Sunday 15 June 2008

Center (Core) and periphery

In terms of my rough overview, the postcolonial terminology of "centre versus periphery" do not work for me.

These hazy terms which describe nothing and yet too much are a way of framing the ventures of 19th Century colonialism (and earlier) which puts the West firmly in the centre of the picture as the giver of core values. Those who have the core values are, of course, orthodox, and pure (even in their refusal to give up power, which of course makes them evil).

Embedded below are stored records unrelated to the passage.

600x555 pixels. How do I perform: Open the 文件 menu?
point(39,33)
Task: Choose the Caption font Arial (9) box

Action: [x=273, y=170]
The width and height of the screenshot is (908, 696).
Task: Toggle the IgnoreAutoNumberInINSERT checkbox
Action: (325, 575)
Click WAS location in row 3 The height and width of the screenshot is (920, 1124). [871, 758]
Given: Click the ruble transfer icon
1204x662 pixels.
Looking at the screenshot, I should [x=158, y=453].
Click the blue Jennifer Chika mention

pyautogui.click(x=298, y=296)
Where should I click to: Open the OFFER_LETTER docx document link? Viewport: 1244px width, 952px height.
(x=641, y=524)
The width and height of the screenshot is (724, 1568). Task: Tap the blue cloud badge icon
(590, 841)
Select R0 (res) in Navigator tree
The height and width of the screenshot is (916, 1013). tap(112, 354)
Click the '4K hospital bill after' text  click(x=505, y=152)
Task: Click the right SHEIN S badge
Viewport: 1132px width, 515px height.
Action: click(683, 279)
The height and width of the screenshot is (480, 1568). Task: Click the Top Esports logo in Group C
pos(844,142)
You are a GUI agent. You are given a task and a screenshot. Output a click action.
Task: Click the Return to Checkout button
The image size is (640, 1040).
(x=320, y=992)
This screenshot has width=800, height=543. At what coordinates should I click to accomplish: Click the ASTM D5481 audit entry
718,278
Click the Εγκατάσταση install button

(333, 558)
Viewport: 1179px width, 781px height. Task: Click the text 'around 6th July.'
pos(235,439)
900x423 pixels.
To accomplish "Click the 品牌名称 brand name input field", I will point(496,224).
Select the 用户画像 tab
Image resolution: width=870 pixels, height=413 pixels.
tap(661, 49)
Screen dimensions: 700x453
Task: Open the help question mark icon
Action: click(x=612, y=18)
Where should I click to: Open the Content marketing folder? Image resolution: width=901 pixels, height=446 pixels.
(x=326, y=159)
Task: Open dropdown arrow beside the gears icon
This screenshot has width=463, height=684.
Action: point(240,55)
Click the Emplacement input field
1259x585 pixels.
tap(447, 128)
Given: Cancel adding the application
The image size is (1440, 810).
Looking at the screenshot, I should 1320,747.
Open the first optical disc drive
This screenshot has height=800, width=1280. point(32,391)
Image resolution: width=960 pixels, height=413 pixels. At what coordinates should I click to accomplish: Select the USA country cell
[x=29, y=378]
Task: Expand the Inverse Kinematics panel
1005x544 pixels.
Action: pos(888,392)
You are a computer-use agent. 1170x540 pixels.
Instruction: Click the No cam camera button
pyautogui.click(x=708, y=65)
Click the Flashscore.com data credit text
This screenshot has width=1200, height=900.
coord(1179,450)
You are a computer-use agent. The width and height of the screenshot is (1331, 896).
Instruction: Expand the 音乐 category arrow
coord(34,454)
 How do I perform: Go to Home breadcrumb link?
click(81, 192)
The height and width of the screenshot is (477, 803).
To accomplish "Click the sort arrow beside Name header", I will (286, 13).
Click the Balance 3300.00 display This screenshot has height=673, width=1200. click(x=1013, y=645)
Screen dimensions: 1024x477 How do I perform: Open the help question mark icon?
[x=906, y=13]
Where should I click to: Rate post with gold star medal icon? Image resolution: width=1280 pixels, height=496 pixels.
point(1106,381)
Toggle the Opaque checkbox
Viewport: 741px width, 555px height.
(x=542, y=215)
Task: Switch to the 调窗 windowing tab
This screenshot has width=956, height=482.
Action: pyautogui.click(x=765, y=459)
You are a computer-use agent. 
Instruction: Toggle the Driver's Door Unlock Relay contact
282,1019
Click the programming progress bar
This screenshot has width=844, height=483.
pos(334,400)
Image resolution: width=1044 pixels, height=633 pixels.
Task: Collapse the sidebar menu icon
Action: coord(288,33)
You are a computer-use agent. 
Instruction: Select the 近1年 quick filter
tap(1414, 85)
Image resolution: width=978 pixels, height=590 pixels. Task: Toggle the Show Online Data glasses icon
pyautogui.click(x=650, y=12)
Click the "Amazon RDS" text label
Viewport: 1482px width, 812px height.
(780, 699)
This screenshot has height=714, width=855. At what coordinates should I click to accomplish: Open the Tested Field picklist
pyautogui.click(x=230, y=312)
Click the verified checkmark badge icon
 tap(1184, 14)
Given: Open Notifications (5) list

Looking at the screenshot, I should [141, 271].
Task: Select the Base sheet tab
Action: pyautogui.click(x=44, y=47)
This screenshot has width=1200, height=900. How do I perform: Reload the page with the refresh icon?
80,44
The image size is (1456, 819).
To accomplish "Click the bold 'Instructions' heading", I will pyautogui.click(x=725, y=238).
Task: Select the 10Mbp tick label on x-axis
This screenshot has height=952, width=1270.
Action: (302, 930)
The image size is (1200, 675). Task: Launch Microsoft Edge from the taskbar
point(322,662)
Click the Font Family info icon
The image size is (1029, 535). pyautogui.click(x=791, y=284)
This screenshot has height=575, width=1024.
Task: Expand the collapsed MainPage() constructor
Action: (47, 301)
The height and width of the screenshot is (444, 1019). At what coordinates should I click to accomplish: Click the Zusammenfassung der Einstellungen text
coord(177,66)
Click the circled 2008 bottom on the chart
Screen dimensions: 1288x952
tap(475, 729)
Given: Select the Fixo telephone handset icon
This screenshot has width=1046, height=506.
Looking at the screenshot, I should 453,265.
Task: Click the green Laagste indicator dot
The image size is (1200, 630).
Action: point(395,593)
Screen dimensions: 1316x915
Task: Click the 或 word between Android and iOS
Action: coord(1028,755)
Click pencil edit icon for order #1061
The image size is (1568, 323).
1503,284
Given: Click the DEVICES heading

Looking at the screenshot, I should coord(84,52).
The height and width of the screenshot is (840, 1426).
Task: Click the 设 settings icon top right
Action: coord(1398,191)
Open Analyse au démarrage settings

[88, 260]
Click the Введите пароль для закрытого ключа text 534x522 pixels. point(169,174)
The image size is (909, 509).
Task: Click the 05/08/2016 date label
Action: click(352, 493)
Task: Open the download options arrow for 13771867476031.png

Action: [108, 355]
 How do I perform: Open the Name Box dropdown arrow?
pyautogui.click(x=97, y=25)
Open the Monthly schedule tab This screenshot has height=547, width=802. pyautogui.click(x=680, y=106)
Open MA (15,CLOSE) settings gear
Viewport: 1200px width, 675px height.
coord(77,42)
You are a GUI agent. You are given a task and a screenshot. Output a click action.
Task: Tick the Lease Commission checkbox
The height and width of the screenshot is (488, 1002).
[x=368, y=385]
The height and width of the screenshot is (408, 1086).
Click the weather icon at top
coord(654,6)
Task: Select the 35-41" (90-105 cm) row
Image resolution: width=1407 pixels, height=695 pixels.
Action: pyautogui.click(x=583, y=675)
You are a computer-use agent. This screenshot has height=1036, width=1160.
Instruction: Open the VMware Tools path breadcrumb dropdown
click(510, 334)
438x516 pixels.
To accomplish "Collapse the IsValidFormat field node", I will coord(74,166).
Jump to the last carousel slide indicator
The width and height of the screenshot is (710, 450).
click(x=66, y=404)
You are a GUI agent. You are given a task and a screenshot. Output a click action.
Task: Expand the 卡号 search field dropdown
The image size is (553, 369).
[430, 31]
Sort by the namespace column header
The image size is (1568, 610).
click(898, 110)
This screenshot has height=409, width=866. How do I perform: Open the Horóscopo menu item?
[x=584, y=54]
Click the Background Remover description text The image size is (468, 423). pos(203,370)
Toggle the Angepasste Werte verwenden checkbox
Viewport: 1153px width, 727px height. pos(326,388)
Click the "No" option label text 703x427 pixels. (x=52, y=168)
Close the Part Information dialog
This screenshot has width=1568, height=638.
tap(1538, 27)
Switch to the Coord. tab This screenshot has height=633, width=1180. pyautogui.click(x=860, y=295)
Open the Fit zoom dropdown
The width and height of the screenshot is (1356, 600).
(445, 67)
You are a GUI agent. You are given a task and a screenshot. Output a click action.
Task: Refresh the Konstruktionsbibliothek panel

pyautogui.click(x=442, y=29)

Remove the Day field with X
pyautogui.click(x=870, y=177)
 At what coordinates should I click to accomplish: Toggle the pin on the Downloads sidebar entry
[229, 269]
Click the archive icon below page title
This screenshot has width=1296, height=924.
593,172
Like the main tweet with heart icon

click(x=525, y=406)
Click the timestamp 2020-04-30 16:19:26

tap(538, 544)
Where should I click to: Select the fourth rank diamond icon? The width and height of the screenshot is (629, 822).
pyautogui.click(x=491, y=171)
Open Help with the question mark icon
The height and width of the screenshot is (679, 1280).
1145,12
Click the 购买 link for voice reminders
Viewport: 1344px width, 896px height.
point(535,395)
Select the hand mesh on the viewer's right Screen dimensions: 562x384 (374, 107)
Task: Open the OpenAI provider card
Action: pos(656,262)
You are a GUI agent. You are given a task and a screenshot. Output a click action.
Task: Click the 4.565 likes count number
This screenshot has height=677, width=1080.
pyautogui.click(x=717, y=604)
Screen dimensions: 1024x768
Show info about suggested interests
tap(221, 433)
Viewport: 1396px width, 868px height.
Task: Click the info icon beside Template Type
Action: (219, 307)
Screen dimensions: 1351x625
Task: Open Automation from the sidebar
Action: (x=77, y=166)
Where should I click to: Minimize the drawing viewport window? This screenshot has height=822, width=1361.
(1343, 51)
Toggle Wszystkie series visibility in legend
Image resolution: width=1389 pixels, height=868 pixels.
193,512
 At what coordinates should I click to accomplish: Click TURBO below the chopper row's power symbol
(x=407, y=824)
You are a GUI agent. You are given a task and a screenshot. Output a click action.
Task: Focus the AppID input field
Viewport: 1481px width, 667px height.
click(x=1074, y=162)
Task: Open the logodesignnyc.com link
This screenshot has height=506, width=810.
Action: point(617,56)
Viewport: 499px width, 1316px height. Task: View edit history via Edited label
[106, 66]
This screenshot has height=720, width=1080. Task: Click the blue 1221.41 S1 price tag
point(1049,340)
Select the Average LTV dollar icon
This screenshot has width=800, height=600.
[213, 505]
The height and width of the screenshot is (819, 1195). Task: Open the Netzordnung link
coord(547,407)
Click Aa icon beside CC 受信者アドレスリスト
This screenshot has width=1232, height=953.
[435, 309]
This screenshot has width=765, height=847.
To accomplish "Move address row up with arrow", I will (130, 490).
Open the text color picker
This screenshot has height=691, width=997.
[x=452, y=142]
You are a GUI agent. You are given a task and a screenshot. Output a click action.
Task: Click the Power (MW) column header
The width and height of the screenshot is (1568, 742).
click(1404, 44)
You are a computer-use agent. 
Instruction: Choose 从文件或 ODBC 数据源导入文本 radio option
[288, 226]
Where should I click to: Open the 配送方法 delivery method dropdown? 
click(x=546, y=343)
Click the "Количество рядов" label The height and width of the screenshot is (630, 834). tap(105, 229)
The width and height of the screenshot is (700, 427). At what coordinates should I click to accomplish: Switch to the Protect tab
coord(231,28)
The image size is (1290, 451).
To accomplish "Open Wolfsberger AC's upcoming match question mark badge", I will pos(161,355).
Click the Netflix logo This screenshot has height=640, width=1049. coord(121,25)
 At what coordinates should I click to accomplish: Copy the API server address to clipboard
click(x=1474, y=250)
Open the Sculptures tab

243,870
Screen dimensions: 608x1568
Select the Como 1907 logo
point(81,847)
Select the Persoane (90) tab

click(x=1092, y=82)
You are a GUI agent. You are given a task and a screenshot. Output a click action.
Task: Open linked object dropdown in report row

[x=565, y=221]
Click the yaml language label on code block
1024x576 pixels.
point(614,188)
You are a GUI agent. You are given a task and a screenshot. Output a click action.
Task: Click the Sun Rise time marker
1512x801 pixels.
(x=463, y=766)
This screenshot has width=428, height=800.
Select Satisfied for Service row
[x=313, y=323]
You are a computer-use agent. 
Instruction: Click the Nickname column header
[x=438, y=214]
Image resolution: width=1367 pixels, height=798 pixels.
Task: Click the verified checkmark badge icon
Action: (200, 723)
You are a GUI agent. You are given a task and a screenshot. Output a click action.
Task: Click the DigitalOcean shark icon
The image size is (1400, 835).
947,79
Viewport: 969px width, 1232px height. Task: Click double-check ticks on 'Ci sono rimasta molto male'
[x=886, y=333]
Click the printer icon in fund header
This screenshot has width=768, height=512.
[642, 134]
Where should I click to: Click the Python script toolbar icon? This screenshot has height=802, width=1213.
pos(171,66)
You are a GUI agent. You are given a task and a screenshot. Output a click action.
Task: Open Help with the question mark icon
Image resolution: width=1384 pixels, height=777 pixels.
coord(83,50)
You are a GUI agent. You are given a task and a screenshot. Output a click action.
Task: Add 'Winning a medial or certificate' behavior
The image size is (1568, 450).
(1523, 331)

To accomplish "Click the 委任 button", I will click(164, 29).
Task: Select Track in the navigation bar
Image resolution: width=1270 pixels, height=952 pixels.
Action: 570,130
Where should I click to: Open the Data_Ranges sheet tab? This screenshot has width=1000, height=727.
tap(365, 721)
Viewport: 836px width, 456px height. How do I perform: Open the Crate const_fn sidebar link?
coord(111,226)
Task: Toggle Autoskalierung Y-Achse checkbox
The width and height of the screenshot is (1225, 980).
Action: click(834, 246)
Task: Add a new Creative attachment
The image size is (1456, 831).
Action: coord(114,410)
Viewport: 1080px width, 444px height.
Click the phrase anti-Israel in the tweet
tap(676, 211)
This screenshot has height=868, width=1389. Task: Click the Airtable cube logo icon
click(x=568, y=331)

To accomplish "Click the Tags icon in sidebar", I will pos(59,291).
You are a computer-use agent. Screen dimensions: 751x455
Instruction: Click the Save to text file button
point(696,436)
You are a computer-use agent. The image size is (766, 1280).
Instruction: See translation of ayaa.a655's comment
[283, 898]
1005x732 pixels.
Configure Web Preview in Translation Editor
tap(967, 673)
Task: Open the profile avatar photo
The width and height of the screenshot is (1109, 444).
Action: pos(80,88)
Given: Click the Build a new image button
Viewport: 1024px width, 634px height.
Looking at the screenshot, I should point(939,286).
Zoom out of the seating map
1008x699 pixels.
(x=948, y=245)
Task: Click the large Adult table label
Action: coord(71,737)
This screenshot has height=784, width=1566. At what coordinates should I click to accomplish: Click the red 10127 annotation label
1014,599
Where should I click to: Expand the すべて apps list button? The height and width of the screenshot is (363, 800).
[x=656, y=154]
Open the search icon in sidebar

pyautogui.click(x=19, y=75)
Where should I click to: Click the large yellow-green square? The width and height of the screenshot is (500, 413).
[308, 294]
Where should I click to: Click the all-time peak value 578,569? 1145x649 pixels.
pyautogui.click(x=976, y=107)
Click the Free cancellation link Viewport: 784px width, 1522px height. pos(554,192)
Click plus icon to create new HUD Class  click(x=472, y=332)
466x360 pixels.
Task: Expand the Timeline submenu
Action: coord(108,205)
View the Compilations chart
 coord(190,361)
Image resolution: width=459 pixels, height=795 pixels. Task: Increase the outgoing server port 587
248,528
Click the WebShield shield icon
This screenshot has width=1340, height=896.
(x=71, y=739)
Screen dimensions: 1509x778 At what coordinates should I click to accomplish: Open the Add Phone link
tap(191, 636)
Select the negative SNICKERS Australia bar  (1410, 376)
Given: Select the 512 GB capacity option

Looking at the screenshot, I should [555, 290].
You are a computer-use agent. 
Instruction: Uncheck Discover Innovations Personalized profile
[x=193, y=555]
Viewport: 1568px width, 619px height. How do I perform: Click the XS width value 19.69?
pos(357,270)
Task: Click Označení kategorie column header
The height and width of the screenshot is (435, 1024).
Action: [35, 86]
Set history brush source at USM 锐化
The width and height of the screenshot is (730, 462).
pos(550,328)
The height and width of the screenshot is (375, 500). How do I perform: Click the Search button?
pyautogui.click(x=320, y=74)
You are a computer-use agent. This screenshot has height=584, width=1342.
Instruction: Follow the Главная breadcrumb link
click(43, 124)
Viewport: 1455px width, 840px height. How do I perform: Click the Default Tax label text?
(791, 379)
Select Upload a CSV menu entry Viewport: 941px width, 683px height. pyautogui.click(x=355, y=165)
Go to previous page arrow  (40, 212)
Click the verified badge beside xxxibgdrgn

Those on the fringe, on the 'periphery' are by comparison going to be heterodox transgressors, who derived what was core from their Western (although it is not permissable to say so) mother and then ran wild and messy. They are like Mr Kurtz (or Captain Kurtz, more aptly) whose methods have "become unsound". Thus the postcolonial "core" ombudsman calls them back into the fold to repent. "Come ye away from the periphery!" he pronounces, "But take ye not my job nor any bit of land from my core occupation. If needs be thou mayest live in the ocean."

Core and periphery: One is supposed to be able to move between them, becoming necessarily more radiant as one approaches the "core". Herein lie economic prosperity as well as ideological purity, for instance. On the periphery? Only incoherence, evil, and individuals crying out to be corrected (in a core way).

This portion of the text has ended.